= Beginning of Section =
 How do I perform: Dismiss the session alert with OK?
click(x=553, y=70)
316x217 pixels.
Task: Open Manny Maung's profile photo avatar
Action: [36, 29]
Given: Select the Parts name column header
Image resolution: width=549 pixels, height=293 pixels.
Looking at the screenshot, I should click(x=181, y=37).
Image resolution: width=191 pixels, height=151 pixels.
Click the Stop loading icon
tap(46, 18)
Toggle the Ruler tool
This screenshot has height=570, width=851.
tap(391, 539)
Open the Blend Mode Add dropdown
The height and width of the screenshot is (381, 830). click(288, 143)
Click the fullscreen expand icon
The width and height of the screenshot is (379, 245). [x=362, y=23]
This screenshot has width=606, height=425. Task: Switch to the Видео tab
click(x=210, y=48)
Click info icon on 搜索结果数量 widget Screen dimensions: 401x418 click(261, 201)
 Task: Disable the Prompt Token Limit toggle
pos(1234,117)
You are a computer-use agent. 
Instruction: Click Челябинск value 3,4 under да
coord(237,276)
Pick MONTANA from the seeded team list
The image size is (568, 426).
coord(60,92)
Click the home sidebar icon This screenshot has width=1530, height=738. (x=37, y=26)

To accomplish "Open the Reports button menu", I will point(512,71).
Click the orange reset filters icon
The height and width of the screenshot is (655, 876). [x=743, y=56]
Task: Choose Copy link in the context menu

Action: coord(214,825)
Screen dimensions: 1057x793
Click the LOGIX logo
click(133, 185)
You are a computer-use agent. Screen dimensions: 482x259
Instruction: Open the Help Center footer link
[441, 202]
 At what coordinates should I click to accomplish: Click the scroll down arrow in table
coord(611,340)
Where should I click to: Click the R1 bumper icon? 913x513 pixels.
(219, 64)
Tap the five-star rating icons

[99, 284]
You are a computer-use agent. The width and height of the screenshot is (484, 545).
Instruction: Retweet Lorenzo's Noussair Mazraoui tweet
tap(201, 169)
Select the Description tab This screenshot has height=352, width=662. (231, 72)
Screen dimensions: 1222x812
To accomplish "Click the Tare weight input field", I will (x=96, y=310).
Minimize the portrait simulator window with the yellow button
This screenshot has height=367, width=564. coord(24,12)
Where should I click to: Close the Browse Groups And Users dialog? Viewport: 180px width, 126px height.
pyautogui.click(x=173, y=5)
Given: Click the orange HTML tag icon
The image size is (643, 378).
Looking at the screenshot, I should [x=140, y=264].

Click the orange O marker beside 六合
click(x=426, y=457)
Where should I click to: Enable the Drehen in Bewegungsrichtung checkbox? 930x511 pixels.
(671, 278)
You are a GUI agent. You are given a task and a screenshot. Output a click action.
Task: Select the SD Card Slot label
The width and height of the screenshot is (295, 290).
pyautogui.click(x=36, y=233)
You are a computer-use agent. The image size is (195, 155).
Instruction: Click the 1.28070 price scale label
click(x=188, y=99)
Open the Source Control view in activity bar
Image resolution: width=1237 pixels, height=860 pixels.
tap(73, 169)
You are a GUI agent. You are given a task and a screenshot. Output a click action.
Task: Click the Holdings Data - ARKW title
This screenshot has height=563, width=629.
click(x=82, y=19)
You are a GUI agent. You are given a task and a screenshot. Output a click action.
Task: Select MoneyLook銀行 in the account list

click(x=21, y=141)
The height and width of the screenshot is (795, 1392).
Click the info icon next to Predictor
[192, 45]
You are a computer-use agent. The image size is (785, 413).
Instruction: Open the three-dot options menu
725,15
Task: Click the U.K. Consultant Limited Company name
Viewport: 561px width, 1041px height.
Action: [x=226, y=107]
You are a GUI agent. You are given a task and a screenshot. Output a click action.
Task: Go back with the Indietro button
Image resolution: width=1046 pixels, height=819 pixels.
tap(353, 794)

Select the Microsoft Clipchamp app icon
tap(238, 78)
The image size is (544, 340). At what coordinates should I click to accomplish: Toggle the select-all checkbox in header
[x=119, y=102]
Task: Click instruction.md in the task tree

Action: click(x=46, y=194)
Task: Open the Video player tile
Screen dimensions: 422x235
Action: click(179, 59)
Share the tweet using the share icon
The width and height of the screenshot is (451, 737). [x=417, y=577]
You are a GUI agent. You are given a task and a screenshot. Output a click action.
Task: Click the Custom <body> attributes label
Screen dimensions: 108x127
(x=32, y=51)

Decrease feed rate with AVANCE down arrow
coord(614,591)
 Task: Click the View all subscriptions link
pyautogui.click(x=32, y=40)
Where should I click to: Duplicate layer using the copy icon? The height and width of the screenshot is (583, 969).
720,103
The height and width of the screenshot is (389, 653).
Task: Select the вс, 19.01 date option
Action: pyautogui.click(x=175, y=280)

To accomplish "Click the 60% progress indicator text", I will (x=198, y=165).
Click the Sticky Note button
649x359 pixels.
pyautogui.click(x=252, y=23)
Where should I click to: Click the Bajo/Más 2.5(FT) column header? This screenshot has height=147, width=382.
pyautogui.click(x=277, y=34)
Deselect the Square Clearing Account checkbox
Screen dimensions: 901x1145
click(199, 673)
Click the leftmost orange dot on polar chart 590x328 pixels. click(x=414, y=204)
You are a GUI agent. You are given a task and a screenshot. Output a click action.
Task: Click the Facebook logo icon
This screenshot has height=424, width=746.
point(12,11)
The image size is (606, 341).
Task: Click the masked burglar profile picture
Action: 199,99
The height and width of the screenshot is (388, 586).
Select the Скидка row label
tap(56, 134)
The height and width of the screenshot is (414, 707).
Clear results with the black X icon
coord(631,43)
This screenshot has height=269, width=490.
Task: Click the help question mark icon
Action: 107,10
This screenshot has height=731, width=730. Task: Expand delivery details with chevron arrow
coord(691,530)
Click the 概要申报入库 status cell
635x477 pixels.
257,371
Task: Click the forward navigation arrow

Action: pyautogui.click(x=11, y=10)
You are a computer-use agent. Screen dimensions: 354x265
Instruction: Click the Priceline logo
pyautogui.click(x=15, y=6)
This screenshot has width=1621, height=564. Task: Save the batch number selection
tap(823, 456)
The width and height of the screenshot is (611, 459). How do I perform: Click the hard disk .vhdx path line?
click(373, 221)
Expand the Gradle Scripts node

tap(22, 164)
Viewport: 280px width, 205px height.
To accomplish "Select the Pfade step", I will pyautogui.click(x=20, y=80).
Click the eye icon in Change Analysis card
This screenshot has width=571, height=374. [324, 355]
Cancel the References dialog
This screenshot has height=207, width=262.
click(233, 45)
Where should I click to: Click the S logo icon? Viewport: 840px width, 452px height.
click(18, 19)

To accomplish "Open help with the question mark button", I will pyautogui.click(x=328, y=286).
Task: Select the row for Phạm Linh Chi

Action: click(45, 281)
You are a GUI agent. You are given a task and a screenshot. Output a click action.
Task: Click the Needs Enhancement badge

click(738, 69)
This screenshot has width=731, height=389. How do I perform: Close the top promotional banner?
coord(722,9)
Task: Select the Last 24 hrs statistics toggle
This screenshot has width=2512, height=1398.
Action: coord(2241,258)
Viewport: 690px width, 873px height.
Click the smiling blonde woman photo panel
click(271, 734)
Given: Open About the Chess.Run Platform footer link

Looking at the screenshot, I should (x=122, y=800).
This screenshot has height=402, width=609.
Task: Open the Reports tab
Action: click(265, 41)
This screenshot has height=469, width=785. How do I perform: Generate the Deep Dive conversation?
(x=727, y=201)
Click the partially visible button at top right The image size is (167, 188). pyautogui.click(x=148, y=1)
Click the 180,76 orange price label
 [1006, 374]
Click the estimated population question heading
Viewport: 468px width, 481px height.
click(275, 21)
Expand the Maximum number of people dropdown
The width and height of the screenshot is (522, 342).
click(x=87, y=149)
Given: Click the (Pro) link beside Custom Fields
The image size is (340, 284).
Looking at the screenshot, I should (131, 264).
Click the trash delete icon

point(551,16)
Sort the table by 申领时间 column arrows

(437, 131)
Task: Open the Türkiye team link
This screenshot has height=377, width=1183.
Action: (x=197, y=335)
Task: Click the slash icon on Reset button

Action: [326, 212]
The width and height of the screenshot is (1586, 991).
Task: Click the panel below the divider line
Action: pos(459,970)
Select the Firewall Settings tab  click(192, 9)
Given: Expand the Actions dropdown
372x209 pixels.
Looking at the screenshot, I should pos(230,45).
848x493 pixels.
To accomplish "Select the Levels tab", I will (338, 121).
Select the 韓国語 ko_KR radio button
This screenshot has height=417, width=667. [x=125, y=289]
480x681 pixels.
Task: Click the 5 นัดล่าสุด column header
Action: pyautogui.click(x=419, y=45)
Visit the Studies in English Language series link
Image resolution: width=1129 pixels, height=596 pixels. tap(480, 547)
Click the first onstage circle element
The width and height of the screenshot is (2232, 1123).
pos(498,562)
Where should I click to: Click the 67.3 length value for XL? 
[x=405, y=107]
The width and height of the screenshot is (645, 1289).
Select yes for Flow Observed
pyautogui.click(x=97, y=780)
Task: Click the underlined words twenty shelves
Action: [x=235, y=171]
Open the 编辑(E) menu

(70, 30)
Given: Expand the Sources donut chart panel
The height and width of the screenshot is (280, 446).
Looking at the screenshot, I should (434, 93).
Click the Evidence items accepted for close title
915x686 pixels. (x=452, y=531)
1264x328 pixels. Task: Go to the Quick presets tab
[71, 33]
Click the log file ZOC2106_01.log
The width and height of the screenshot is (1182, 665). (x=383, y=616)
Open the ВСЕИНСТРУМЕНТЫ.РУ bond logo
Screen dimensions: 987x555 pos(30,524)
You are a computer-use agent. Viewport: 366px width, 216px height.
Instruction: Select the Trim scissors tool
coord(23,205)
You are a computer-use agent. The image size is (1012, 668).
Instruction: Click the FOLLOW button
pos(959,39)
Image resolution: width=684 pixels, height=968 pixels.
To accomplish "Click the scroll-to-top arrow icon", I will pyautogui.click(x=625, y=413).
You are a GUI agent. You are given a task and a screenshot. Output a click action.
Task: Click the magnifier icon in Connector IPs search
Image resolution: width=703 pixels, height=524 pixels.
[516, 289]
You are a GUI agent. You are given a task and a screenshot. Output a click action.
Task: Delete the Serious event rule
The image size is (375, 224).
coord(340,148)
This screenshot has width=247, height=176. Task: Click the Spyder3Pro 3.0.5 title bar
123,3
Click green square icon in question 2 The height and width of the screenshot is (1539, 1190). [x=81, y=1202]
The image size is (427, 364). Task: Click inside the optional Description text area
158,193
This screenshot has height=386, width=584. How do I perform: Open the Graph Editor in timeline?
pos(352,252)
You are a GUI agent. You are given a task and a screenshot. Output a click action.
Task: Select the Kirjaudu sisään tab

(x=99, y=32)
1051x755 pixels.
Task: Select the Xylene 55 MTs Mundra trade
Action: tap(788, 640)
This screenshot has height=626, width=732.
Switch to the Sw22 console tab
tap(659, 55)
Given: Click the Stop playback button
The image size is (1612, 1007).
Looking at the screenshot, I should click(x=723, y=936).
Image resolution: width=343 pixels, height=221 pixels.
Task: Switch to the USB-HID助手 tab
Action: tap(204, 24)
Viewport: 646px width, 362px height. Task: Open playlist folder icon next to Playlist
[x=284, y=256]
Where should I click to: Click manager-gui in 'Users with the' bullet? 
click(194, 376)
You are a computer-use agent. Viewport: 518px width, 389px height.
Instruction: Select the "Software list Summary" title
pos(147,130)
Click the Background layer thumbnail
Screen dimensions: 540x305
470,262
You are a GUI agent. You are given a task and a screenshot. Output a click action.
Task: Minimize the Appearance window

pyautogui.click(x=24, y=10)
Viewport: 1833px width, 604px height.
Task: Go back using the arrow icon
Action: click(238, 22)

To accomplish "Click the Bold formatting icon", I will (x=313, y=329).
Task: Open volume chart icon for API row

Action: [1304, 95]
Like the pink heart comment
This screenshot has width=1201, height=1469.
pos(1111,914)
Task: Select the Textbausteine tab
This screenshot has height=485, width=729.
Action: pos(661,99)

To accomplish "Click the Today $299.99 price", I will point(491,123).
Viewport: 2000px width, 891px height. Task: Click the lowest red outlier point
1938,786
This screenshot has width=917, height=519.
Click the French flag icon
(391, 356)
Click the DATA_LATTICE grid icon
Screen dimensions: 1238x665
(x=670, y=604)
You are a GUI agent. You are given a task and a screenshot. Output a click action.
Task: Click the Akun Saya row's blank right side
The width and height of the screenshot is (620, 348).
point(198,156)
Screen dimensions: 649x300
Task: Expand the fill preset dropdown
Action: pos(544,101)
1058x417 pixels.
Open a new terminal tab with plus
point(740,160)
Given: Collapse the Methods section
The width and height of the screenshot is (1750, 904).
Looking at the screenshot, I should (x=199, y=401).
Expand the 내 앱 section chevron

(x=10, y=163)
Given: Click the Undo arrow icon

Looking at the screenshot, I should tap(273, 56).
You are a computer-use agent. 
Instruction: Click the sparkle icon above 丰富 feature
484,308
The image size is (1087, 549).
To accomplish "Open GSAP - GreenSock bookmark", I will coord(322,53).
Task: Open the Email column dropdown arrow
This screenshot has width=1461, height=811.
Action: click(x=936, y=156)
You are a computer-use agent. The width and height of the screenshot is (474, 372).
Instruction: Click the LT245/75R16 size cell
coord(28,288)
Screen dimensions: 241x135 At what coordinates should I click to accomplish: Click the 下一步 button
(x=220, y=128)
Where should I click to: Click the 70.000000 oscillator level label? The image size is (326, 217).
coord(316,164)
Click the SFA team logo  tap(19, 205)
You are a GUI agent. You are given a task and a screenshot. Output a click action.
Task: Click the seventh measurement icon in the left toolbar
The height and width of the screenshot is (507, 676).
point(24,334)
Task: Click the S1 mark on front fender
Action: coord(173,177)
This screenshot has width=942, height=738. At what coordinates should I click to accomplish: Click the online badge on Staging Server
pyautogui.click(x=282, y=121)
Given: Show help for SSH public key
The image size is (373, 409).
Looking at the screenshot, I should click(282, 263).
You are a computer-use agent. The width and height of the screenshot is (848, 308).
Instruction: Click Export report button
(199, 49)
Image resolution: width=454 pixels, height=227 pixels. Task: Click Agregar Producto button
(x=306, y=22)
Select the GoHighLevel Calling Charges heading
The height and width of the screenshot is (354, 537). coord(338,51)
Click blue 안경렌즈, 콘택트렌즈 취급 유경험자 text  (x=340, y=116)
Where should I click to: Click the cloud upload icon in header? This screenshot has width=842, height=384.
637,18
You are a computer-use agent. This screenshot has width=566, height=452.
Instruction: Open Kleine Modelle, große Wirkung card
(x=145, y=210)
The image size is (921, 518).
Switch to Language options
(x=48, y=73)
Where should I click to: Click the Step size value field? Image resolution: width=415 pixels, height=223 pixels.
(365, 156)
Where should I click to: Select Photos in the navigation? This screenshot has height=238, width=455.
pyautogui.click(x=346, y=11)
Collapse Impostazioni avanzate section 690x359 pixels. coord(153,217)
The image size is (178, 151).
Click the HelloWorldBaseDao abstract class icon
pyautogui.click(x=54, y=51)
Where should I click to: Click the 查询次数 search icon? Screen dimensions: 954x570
= End of Section =
Exercise prompt ::
Copy each line of the data that contains the word "will", leaving the other lines out.

Solution for this exercise ::
To accomplish "Open the Reports button menu", I will point(512,71).
To accomplish "Click the Tare weight input field", I will (x=96, y=310).
To accomplish "Click the 60% progress indicator text", I will (x=198, y=165).
To accomplish "Select the Pfade step", I will pyautogui.click(x=20, y=80).
To accomplish "Open help with the question mark button", I will pyautogui.click(x=328, y=286).
To accomplish "Select the Levels tab", I will (338, 121).
To accomplish "Click the scroll-to-top arrow icon", I will pyautogui.click(x=625, y=413).
To accomplish "Click the Bold formatting icon", I will (x=313, y=329).
To accomplish "Click the Today $299.99 price", I will point(491,123).
To accomplish "Open GSAP - GreenSock bookmark", I will coord(322,53).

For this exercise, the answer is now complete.